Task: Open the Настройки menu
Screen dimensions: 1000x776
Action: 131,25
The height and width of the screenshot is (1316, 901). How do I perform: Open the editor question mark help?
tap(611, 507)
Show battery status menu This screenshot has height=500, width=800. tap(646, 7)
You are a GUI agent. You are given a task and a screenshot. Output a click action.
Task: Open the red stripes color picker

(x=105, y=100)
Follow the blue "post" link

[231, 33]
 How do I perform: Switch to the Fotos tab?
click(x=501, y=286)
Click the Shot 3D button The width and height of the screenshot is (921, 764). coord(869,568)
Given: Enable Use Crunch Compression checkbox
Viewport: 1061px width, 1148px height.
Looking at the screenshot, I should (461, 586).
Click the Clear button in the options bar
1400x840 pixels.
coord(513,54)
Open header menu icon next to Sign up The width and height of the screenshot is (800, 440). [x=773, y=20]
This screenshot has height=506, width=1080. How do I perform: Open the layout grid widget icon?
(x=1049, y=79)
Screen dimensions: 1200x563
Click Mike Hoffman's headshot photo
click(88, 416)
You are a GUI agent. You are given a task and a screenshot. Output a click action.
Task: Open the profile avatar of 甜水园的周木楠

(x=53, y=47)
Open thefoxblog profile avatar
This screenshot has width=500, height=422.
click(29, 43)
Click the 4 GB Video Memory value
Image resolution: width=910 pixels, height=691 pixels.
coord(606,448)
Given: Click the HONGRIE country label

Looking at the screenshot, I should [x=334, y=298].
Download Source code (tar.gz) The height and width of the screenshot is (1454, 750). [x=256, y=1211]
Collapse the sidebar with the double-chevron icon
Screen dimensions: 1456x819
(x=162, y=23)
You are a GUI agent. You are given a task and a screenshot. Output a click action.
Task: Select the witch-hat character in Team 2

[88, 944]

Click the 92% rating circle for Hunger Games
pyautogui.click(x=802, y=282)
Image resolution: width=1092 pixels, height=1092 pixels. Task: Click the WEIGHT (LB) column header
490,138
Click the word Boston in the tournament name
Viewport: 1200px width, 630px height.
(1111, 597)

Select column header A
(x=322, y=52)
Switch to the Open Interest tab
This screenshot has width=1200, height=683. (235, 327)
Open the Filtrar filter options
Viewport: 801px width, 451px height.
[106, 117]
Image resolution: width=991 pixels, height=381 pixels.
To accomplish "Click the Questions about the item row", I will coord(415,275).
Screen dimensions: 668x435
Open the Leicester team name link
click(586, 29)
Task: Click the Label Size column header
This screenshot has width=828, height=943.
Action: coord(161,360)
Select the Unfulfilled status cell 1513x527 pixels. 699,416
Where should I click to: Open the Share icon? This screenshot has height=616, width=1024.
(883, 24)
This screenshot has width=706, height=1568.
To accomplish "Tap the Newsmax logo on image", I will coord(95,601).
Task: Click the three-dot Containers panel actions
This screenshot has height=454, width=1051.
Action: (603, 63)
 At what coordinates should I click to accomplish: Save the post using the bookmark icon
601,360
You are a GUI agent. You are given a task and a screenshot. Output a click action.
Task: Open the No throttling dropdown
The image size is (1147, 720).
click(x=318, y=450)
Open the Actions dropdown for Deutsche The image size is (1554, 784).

_ _ _ _

→ Task brief: A full, exact copy of the entries is the required answer.

→ Task output:
Task: Open the Настройки menu
Screen dimensions: 1000x776
Action: 131,25
The height and width of the screenshot is (1316, 901). How do I perform: Open the editor question mark help?
tap(611, 507)
Show battery status menu This screenshot has height=500, width=800. tap(646, 7)
You are a GUI agent. You are given a task and a screenshot. Output a click action.
Task: Open the red stripes color picker

(x=105, y=100)
Follow the blue "post" link

[231, 33]
 How do I perform: Switch to the Fotos tab?
click(x=501, y=286)
Click the Shot 3D button The width and height of the screenshot is (921, 764). coord(869,568)
Given: Enable Use Crunch Compression checkbox
Viewport: 1061px width, 1148px height.
Looking at the screenshot, I should (461, 586).
Click the Clear button in the options bar
1400x840 pixels.
coord(513,54)
Open header menu icon next to Sign up The width and height of the screenshot is (800, 440). [x=773, y=20]
This screenshot has height=506, width=1080. How do I perform: Open the layout grid widget icon?
(x=1049, y=79)
Screen dimensions: 1200x563
Click Mike Hoffman's headshot photo
click(88, 416)
You are a GUI agent. You are given a task and a screenshot. Output a click action.
Task: Open the profile avatar of 甜水园的周木楠

(x=53, y=47)
Open thefoxblog profile avatar
This screenshot has width=500, height=422.
click(29, 43)
Click the 4 GB Video Memory value
Image resolution: width=910 pixels, height=691 pixels.
coord(606,448)
Given: Click the HONGRIE country label

Looking at the screenshot, I should [x=334, y=298].
Download Source code (tar.gz) The height and width of the screenshot is (1454, 750). [x=256, y=1211]
Collapse the sidebar with the double-chevron icon
Screen dimensions: 1456x819
(x=162, y=23)
You are a GUI agent. You are given a task and a screenshot. Output a click action.
Task: Select the witch-hat character in Team 2

[88, 944]

Click the 92% rating circle for Hunger Games
pyautogui.click(x=802, y=282)
Image resolution: width=1092 pixels, height=1092 pixels. Task: Click the WEIGHT (LB) column header
490,138
Click the word Boston in the tournament name
Viewport: 1200px width, 630px height.
(1111, 597)

Select column header A
(x=322, y=52)
Switch to the Open Interest tab
This screenshot has width=1200, height=683. (235, 327)
Open the Filtrar filter options
Viewport: 801px width, 451px height.
[106, 117]
Image resolution: width=991 pixels, height=381 pixels.
To accomplish "Click the Questions about the item row", I will coord(415,275).
Screen dimensions: 668x435
Open the Leicester team name link
click(586, 29)
Task: Click the Label Size column header
This screenshot has width=828, height=943.
Action: coord(161,360)
Select the Unfulfilled status cell 1513x527 pixels. 699,416
Where should I click to: Open the Share icon? This screenshot has height=616, width=1024.
(883, 24)
This screenshot has width=706, height=1568.
To accomplish "Tap the Newsmax logo on image", I will coord(95,601).
Task: Click the three-dot Containers panel actions
This screenshot has height=454, width=1051.
Action: (603, 63)
 At what coordinates should I click to accomplish: Save the post using the bookmark icon
601,360
You are a GUI agent. You are given a task and a screenshot. Output a click action.
Task: Open the No throttling dropdown
The image size is (1147, 720).
click(x=318, y=450)
Open the Actions dropdown for Deutsche The image size is (1554, 784).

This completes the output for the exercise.